Stored data entries:
╔══
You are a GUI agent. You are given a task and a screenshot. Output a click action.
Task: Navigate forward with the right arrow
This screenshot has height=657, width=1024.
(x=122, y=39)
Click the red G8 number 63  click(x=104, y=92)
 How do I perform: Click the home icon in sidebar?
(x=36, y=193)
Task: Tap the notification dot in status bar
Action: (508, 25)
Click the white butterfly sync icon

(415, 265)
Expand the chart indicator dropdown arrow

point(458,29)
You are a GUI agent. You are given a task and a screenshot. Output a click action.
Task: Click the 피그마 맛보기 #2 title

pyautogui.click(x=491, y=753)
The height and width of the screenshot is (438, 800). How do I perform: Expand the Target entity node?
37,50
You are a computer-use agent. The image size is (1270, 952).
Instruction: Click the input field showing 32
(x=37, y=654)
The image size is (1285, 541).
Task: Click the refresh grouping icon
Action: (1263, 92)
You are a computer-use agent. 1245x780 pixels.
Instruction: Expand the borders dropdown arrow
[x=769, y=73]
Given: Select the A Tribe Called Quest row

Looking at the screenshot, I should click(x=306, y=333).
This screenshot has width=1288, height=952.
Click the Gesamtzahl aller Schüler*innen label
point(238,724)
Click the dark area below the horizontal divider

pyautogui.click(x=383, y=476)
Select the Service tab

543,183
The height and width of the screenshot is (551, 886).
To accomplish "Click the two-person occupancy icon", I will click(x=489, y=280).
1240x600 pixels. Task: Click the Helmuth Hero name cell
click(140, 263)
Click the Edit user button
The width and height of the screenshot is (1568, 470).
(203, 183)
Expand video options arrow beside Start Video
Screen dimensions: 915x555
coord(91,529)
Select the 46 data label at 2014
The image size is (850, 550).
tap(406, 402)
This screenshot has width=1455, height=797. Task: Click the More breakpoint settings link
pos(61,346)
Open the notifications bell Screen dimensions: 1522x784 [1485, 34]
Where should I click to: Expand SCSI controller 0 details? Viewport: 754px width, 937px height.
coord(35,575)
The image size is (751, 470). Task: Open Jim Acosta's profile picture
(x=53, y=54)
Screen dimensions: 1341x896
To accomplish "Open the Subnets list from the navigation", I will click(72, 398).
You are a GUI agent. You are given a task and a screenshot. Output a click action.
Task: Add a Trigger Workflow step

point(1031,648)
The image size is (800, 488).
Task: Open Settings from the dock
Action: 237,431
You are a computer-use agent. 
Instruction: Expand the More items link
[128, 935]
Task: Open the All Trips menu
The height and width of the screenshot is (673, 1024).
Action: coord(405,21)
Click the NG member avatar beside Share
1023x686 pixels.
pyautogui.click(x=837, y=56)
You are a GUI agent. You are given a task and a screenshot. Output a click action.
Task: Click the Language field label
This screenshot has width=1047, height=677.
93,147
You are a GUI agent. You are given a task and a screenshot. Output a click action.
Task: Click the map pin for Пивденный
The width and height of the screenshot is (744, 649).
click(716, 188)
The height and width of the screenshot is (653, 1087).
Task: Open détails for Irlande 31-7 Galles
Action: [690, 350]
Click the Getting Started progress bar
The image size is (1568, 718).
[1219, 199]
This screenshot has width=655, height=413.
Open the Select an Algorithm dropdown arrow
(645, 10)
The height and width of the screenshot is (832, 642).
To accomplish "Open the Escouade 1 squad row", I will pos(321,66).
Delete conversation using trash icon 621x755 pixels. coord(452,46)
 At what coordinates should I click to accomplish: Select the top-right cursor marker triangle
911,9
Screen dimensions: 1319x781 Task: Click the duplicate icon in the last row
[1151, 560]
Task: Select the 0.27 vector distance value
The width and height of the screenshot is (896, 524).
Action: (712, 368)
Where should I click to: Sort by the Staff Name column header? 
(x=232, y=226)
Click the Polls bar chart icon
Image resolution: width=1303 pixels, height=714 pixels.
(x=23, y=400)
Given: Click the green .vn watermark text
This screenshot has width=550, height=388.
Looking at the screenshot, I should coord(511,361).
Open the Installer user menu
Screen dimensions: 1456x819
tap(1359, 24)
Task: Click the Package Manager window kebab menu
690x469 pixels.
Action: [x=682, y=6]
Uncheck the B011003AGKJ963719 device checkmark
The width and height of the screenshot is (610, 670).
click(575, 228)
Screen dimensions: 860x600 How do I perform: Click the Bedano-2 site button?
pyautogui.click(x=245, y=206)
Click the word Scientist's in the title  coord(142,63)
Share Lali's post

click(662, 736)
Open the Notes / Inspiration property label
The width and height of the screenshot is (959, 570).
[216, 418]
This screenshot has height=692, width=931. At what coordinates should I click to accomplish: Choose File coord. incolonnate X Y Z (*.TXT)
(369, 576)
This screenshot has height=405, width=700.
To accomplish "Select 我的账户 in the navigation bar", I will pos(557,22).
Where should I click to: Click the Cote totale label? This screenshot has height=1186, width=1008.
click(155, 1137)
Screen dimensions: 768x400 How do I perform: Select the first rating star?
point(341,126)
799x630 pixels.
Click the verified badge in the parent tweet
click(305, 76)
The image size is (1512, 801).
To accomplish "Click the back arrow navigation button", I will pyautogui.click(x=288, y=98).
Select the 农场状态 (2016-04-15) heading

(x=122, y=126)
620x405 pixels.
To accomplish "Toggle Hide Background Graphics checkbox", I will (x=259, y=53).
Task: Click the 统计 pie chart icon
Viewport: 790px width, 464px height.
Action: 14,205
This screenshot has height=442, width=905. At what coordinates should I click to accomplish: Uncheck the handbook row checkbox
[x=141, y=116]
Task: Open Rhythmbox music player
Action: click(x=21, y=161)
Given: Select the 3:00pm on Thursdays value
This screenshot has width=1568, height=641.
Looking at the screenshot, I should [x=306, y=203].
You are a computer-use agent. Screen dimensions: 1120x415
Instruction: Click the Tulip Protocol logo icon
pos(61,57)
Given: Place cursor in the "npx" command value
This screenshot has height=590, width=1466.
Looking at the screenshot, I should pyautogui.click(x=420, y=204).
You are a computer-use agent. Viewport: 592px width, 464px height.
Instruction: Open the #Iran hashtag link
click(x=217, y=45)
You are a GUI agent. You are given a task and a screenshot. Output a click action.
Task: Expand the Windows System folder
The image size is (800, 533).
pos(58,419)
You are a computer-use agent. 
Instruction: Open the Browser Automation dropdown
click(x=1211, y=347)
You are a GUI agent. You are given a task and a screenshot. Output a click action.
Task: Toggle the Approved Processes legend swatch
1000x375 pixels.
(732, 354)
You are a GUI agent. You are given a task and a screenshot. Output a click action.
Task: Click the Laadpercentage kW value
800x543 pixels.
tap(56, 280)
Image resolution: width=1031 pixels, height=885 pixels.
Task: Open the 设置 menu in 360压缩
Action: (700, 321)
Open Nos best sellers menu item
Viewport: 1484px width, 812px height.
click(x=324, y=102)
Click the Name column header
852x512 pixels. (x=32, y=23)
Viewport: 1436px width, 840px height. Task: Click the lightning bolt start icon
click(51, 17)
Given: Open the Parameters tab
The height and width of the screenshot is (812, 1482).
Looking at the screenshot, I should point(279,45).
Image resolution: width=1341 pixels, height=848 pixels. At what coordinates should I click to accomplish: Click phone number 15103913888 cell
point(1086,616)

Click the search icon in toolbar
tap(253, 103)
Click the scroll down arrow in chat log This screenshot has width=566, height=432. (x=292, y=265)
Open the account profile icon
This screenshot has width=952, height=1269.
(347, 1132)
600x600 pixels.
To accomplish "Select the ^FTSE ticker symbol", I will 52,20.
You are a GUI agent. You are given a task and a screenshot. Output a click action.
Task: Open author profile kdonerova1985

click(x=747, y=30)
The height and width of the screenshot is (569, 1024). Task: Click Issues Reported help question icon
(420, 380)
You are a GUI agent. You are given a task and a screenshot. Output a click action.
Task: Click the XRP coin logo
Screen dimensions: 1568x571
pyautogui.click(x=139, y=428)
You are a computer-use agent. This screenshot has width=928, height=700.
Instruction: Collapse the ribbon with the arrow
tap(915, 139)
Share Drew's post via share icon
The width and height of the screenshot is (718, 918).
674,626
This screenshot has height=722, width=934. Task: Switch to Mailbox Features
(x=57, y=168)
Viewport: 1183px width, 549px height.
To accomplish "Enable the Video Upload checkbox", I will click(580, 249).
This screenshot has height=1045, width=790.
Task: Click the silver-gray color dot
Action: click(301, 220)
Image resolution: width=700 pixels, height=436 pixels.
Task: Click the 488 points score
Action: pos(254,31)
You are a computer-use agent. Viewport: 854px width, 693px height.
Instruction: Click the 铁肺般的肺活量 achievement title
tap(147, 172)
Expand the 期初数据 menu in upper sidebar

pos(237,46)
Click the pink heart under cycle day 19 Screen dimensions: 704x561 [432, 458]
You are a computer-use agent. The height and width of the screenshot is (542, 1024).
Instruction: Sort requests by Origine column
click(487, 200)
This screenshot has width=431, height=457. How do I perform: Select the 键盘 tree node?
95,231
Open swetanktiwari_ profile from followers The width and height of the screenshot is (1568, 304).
╚══
> INSTRUCTIONS TO FOLLOW
Only the lines above starting with the one with "Screen dimensions: 1341x896" and going through the one with "Task: Click the map pin for Пивденный" are to be copied, word for word and with both ends kept.

> WRITTEN SOLUTION
Screen dimensions: 1341x896
To accomplish "Open the Subnets list from the navigation", I will click(72, 398).
You are a GUI agent. You are given a task and a screenshot. Output a click action.
Task: Add a Trigger Workflow step

point(1031,648)
The image size is (800, 488).
Task: Open Settings from the dock
Action: 237,431
You are a computer-use agent. 
Instruction: Expand the More items link
[128, 935]
Task: Open the All Trips menu
The height and width of the screenshot is (673, 1024).
Action: coord(405,21)
Click the NG member avatar beside Share
1023x686 pixels.
pyautogui.click(x=837, y=56)
You are a GUI agent. You are given a task and a screenshot. Output a click action.
Task: Click the Language field label
This screenshot has width=1047, height=677.
93,147
You are a GUI agent. You are given a task and a screenshot. Output a click action.
Task: Click the map pin for Пивденный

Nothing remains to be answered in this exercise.